Tate Britain has been in the news this week – but the biggest story was the least reported. Amid all the excitement about Tracey Emin’s My Bed returning “home”, the Millbank museum more quietly revealed that its director Penelope Curtis is to leave after just five controversial years.
Curtis had become the focus of interest at Tate Britain in a way that wasn’t healthy for her or the museum. Her record was actually mixed: she improved the main collection displays, putting more of the Tate’s collection on view. That was good.
There were some dodgy exhibitions, such as Art Under Attack.
But what troubled me most was how strongly the museum reflected her personal enthusiasms: Curtis is an expert on sculpture who came to the Tate from the Henry Moore Institute, and under her direction Tate Britain has strongly pushed Moore and other British sculptors, culminating in the widely reviled Sculpture Victorious and, soon, an uneagerly awaited Barbara Hepworth show.
It is arrogant to so ostentatiously push your personal taste as the official Tate Britain view, when in my opinion, that taste is so poor. Her bad taste has also, I think, been evident in ever-worsening Turner prize shortlists. Turns out you need taste to run a museum.
Anyway, Curtis is going. But that will not solve this museum’s problems.
For the weaknesses of Tate Britain long predate Penelope Curtis. It has never taken off. In the 15 years since Tate Modern opened, its sister gallery has failed to establish an identity. Tate Britain is too many things. It’s the residue of the old Tate Gallery itself, in its old building. It’s the home of the Turner prize, where Emin’s bed made a splash in 1999. It’s a historical collection of British art since 1500. It’s a showcase for young artists. Wanting to be all these things, Tate Britain has become nothing special – nothing unique. It lacks passion, purpose, focus, energy.
Above all, it lacks fun. Tate tends to identify fun with youth, conceptual art and lots of videos, but fun is more complicated than that. People enjoy museums for their space, richness, and variety. The V&A, for instance, is an utterly beguiling museum because it is like a vast cabinet of curiosities where you can always be sure of finding some odd gallery of, say, Victorian barometers you never knew existed. The British Museum is a similarly capacious place where you can wander from Africa to ancient Greece in a few footsteps.

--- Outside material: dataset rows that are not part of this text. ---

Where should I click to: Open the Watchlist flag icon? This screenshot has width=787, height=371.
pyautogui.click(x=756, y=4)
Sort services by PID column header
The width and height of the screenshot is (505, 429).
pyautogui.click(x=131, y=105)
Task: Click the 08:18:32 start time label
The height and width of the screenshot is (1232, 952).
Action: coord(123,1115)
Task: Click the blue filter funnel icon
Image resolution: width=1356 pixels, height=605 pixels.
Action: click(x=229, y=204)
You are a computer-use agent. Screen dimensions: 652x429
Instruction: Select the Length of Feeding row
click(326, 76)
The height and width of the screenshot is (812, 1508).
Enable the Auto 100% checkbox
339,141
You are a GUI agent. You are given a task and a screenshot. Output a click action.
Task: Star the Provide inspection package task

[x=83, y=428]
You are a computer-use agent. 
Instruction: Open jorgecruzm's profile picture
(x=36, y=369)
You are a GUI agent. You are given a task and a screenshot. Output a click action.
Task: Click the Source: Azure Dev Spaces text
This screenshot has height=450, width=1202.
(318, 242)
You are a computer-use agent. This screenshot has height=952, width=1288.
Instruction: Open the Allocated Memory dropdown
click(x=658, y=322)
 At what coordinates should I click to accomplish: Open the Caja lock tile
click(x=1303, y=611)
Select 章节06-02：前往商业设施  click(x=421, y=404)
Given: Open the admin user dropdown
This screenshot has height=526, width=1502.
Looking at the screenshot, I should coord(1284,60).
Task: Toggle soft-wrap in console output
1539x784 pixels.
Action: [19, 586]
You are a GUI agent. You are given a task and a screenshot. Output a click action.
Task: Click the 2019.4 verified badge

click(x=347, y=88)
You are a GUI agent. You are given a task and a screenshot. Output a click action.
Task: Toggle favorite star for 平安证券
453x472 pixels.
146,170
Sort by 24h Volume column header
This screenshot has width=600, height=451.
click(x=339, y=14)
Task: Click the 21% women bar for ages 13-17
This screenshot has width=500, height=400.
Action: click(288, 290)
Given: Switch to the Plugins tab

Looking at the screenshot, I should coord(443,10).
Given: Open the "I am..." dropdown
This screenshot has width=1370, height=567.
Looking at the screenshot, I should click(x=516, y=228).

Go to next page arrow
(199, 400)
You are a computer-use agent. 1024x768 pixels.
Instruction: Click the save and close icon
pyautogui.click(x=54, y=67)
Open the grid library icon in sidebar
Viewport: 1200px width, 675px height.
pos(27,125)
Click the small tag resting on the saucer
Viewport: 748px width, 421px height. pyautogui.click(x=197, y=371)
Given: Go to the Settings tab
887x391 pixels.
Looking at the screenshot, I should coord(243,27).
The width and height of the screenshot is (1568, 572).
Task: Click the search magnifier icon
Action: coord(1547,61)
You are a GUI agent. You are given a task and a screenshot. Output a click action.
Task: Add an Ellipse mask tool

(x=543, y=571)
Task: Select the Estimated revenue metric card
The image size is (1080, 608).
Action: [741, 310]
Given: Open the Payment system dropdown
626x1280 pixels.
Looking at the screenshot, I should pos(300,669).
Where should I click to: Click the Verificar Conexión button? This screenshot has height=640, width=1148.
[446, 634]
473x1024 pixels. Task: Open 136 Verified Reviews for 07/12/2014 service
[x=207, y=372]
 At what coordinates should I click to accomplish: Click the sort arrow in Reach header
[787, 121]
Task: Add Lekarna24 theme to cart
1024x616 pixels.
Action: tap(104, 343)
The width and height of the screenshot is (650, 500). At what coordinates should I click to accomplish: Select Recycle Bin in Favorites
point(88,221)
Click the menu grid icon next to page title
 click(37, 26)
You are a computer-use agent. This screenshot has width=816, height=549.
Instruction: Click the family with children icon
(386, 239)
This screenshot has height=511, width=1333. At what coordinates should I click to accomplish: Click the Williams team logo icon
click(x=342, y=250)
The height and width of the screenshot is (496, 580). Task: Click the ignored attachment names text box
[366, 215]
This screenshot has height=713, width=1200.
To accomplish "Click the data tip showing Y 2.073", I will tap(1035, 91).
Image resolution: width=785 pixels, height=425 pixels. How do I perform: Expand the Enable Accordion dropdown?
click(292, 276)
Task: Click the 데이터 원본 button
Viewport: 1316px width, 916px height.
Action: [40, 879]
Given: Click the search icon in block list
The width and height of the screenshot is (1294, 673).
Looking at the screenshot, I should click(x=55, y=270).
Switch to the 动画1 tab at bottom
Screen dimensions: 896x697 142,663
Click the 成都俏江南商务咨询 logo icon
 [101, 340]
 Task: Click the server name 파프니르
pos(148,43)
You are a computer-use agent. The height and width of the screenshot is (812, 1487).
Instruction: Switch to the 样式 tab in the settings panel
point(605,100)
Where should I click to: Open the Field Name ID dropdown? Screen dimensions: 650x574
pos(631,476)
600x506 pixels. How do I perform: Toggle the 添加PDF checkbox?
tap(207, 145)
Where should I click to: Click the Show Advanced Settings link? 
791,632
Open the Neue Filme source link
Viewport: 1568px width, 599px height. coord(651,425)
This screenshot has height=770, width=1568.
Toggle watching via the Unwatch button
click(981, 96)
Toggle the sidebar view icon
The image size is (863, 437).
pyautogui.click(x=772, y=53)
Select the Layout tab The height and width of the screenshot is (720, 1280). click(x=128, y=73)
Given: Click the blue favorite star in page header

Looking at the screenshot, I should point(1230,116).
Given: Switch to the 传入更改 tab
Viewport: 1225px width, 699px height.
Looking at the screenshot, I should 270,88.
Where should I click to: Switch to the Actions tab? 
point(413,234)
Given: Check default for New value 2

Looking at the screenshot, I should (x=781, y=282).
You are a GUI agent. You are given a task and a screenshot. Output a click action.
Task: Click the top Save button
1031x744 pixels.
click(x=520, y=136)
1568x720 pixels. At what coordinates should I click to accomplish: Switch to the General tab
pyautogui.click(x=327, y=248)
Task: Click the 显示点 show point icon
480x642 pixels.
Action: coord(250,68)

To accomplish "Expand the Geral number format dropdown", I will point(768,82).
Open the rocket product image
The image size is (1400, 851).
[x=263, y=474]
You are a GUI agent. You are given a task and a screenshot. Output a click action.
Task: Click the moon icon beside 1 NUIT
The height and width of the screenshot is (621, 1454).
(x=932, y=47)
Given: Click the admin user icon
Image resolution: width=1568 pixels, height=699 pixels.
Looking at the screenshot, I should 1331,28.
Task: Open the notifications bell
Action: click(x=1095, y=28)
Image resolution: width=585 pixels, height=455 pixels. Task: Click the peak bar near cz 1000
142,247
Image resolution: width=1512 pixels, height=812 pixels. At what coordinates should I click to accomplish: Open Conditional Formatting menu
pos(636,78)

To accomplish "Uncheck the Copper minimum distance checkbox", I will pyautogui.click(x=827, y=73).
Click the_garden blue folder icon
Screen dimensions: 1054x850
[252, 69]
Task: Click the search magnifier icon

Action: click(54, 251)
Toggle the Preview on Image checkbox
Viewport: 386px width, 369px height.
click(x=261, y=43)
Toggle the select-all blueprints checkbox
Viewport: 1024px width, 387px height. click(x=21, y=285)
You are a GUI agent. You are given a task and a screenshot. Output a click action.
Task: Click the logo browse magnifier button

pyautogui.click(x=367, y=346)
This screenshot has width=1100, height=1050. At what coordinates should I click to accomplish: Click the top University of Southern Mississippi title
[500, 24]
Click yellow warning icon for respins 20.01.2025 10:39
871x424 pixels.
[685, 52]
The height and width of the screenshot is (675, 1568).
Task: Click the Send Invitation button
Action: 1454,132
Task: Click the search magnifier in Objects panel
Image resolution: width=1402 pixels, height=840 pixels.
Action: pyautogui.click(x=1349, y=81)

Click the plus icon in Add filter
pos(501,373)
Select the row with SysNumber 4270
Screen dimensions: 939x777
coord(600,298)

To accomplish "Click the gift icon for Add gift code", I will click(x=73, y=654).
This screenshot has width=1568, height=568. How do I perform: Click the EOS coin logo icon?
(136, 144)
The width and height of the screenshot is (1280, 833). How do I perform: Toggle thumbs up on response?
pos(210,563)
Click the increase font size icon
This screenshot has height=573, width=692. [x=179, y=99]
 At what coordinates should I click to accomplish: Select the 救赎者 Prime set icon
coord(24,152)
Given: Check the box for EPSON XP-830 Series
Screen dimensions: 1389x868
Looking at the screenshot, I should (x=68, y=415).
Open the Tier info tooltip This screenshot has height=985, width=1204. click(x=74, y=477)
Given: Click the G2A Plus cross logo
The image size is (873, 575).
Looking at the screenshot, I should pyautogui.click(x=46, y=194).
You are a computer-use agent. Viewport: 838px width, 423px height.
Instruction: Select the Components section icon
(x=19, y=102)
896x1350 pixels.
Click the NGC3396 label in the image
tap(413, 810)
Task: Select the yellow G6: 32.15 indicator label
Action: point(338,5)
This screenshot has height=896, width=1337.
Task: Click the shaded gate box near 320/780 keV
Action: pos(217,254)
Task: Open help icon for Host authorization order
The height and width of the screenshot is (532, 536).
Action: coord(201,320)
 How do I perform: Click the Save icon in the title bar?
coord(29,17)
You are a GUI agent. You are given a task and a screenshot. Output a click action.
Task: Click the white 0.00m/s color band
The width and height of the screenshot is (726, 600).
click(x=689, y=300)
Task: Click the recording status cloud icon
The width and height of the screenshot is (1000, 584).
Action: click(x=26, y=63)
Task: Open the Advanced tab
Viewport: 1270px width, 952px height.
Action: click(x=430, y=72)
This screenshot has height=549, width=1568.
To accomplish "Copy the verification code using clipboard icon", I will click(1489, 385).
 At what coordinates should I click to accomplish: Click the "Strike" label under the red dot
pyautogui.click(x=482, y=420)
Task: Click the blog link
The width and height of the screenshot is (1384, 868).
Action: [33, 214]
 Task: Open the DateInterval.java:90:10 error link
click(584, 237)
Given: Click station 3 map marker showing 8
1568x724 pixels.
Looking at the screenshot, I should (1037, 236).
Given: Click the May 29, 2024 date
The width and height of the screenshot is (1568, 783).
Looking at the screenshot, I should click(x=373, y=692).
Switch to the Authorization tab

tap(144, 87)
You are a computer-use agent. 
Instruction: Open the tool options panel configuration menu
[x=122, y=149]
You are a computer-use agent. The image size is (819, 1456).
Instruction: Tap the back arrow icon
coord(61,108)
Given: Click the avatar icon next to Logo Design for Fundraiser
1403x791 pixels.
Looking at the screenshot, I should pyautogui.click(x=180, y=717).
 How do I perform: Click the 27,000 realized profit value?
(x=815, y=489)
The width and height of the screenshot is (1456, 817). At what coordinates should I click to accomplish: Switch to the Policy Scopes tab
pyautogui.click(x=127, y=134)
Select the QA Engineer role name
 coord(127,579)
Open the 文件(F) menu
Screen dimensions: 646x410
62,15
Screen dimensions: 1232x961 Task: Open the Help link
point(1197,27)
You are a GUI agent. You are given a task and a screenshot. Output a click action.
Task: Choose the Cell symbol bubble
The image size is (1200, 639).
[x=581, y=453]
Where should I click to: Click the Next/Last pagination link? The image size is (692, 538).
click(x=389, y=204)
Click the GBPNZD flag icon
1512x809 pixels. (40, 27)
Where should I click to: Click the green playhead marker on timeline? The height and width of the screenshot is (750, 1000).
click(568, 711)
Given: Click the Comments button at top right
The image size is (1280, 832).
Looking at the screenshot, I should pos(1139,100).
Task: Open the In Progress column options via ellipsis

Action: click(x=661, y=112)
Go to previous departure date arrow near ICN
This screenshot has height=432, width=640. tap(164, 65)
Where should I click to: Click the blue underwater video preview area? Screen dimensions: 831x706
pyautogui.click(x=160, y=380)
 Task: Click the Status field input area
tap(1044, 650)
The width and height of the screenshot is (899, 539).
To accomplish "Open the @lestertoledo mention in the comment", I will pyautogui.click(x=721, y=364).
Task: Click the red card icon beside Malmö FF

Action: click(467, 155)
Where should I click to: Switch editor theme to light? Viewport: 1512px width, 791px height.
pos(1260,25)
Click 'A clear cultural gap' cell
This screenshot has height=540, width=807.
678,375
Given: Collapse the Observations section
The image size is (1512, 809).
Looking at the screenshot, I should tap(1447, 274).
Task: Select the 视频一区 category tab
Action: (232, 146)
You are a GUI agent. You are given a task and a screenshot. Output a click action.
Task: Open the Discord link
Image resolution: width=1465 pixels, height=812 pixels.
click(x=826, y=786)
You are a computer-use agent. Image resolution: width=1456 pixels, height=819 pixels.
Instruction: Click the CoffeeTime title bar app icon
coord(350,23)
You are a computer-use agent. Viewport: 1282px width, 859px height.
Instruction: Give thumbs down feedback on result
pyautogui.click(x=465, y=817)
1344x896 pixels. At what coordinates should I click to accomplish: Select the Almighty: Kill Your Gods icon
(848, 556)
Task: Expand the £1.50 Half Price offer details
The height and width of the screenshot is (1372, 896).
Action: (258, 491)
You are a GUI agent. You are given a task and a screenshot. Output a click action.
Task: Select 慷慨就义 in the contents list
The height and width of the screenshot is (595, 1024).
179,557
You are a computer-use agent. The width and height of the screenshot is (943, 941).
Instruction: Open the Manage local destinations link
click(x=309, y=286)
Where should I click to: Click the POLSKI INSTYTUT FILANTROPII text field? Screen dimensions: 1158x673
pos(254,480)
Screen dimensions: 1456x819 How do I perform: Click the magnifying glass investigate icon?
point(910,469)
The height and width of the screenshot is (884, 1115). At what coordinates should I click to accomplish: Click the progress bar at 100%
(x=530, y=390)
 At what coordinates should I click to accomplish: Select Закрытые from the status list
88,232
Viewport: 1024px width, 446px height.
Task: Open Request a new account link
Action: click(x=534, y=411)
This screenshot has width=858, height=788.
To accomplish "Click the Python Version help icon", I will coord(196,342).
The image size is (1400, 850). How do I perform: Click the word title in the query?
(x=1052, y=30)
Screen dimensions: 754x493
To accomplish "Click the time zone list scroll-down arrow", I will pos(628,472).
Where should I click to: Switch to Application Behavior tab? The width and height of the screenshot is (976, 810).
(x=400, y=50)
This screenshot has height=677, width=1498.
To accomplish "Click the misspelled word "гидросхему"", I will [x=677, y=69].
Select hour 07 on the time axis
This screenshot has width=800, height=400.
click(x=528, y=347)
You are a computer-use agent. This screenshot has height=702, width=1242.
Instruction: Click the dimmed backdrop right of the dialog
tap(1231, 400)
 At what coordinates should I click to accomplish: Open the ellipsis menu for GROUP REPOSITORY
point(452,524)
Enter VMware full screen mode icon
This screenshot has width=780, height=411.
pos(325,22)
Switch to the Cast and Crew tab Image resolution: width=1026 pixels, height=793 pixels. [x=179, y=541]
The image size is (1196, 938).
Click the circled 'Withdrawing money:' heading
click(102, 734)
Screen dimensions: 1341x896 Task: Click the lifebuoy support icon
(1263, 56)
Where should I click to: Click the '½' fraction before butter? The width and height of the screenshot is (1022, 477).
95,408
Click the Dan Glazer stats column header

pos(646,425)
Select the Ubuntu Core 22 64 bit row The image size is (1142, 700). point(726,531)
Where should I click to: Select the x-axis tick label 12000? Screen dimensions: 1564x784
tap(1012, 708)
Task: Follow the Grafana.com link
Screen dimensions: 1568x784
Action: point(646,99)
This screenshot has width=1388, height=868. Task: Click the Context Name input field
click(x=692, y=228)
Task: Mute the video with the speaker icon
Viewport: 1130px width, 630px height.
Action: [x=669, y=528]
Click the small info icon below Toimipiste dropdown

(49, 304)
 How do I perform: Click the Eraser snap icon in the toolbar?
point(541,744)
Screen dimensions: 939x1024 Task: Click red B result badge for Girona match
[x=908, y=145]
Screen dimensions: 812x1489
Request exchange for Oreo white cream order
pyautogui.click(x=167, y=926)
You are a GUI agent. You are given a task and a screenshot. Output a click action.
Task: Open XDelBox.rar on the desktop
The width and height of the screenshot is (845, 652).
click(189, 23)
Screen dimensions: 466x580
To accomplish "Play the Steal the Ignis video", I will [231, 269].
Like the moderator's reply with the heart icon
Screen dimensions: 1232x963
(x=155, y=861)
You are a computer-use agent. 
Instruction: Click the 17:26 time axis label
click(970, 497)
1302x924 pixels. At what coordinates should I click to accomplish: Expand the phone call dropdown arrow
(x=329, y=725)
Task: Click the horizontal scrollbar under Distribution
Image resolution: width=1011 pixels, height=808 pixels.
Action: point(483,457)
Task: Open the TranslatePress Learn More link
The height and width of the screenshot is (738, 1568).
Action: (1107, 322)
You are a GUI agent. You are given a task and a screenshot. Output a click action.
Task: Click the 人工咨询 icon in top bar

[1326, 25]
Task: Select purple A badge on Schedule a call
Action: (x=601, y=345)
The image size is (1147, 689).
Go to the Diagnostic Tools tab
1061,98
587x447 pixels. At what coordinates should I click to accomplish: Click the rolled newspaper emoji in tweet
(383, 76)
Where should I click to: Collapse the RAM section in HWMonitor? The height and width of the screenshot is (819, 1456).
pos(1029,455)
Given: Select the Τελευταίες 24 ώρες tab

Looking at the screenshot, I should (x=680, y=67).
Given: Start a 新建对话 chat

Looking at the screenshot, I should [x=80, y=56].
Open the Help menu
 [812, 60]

These places offer richness, while Tate Britain, ever since it became Tate Britain, has always felt thin and parched. Its displays – despite their improvement – have a didactic narrowness. They do not offer enough scope for encountering the unexpected.
It should be possible to really lose yourself here in the art of Britain, to wander and play and not feel all the time like some curator is telling you what to think.
Tate Britain needs to appoint someone with a real interest in how museums can win hearts. It needs to set out to seduce, to amaze, to mystify. British art is full of wonders, and frankly, this museum needs to either truly believe and share that, or give away its collection and close down.